Below are the entries; return every line among them that holds the word "computer".

Entries provided Start Marker

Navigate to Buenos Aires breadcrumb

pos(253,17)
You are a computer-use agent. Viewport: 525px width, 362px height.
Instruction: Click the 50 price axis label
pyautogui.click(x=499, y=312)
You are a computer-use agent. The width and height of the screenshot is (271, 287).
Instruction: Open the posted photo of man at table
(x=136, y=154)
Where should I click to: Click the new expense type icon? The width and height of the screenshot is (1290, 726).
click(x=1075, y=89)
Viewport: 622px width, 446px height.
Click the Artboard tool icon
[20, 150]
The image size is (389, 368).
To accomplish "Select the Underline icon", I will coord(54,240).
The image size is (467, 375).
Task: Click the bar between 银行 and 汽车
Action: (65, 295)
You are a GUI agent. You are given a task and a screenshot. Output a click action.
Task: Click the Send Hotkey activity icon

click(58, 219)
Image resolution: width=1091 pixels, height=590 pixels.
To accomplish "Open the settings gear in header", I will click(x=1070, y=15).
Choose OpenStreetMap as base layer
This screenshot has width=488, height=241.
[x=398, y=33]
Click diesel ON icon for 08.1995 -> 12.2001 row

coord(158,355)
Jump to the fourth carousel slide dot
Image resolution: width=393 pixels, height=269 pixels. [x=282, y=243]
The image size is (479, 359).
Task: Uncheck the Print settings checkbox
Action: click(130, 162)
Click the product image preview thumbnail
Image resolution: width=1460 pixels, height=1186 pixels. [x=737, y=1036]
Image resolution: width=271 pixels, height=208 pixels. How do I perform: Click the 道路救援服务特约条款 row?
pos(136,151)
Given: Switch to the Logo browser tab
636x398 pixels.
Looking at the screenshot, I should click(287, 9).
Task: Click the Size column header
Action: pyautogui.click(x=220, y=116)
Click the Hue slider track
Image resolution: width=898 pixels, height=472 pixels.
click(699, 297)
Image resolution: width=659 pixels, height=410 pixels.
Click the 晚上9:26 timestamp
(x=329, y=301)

Entries provided End Marker

◆ Your response ◆
You are a computer-use agent. Viewport: 525px width, 362px height.
You are a computer-use agent. The width and height of the screenshot is (271, 287).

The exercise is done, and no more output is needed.